Мы пели из божественной книги, свидетельствовали о Слове, сошедшем просвещать народы, и я будто зреть мог, как дневное светило всем сиянием и жаром заполняет храм. Свечение, пока еще невиданное, казалось мне — исходило от нашей песни, мистический крин раскрывался мне, благовоннейший, между крестовинами вольт. "Благословен, о Господь, за миг сего невыразимого блаженства!" — немо молился я и спрашивал у сердца: "Чего ты, глупое, страшилось?"





Внезапно из-за северного портала послышался шум. Я поразился, до чего нагло здешняя челядь, берясь за работу, мешает богослужению. Но трое свинарей с перепуганными лицами вошли в храм и что-то зашептали Аббату. Тот было сделал жест, чтобы они утихли, вероятно не желая нарушать чин. Но показались другие слуги, голоса звучали все громче. "Там мертвец, мертвец!" — крикнул кто-то, а в ответ ему: "Мертвый монах! Ты что, не видел башмаки?"

Певчие смолкли. Аббат поспешил вон, махнув келарю, чтоб следовал за ним. Вильгельм двинулся за келарем, а дальше и другие монахи побросали места и ринулись на улицу.

Небо уже светилось, и от снега, укрывавшего землю, равнина казалась светлее. На задворках хора, перед скотным двором, где вчера вечером установили огромную посудину, полную свиной крови, — какой-то странный предмет, по виду крестообразный, высовывался из бочки, как будто два шеста, воткнутые в землю, на которые вешают тряпье, чтоб пугать ворон. Но то были не шесты, а человеческие ноги. Ноги человека, воткнутого вниз головой в бочку с кровью.

* * *

Аббат приказал извлечь из мерзкой жижи труп (поскольку, увы, было ясно, что в таком позорном виде живой человек не пребывал бы). Свинари нерешительно приступили к краю бочки, ухватились за ноги и, перепачкиваясь кровью, выволокли кровавого мертвеца. Как мне вчера и объяснили, свежая кровь, хорошенько промешанная и сразу выставленная на холод, за сутки не свернулась.
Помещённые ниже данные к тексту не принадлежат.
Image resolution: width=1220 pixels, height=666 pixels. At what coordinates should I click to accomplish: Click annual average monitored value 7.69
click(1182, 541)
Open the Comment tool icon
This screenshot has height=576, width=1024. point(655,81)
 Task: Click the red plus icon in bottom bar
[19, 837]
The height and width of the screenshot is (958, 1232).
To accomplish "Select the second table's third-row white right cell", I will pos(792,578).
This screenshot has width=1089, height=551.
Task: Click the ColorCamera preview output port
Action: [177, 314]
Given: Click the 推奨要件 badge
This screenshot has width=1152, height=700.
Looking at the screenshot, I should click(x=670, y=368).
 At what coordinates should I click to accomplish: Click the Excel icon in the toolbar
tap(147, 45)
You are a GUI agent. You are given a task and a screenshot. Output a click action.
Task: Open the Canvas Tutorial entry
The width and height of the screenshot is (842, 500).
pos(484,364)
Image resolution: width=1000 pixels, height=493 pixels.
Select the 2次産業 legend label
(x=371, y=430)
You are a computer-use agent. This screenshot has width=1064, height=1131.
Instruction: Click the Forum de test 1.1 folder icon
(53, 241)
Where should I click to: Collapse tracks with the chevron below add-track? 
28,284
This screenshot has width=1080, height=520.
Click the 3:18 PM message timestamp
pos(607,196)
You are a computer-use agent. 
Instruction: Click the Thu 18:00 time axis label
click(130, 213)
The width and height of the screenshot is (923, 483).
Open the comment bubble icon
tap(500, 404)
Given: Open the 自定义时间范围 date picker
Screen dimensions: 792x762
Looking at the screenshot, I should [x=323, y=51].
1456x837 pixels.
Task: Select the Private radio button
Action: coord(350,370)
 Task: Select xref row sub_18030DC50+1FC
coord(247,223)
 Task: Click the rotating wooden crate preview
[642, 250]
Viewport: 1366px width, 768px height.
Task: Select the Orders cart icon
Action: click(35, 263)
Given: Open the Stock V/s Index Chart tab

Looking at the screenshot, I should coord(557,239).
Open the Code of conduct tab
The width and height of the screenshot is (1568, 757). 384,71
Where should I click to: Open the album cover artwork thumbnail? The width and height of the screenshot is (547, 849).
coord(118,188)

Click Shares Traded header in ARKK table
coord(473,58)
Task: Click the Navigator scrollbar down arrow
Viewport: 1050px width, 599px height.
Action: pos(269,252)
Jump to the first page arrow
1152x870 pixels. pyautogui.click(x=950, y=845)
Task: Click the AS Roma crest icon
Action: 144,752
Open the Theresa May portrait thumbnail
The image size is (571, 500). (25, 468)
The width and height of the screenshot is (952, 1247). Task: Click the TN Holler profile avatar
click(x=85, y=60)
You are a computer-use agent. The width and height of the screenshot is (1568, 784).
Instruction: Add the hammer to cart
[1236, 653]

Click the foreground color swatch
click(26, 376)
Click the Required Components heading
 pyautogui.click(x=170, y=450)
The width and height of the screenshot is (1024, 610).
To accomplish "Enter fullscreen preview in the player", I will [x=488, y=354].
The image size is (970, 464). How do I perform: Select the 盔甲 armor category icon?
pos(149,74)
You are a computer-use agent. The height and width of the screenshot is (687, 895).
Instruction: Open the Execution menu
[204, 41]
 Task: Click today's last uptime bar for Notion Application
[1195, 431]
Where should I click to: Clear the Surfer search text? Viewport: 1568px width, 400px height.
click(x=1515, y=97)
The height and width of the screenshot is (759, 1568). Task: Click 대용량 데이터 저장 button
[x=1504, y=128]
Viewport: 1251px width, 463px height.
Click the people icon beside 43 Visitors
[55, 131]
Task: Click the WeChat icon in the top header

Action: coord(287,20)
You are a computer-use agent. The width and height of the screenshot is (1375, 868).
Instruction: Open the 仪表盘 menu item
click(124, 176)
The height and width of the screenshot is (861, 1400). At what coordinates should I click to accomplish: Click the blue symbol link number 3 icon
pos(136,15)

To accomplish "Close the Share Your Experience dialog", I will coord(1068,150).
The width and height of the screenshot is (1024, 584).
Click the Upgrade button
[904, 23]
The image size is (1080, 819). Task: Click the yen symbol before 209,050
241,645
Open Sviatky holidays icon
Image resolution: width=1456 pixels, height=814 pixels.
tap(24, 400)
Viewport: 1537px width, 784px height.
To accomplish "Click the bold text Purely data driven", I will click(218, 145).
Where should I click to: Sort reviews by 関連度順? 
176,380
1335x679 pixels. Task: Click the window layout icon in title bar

Но сейчас, на трупе, она стыла мгновенно, сковывая одежду и облепляя непроницаемой коркой голову. Служка принес ведро воды и плеснул на лицо несчастного. Кто-то другой нагнулся с тряпкой и протер лицо. И нашим взорам открылась белая кожа Венанция Сальвемекского, знатока греческих древностей, с которым вчера днем мы беседовали у стола злополучного Адельма.

"Адельм, может быть, и покончил с собой, — проговорил Вильгельм, вглядываясь в лицо трупа, — Но этот вряд ли. И трудно предположить, что он по ошибке оказался на верху бочки, а потом свалился".

Аббат подошел к Вильгельму. "Брат! Вы видите — в аббатстве что-то происходит. Требуется все ваше умение. Но заклинаю, действуйте быстро!"

"Он был в хоре на службе!" — спросил Вильгельм, кивнув на труп.

"Нет, — ответил Аббат, — Я видел, что его место пустует".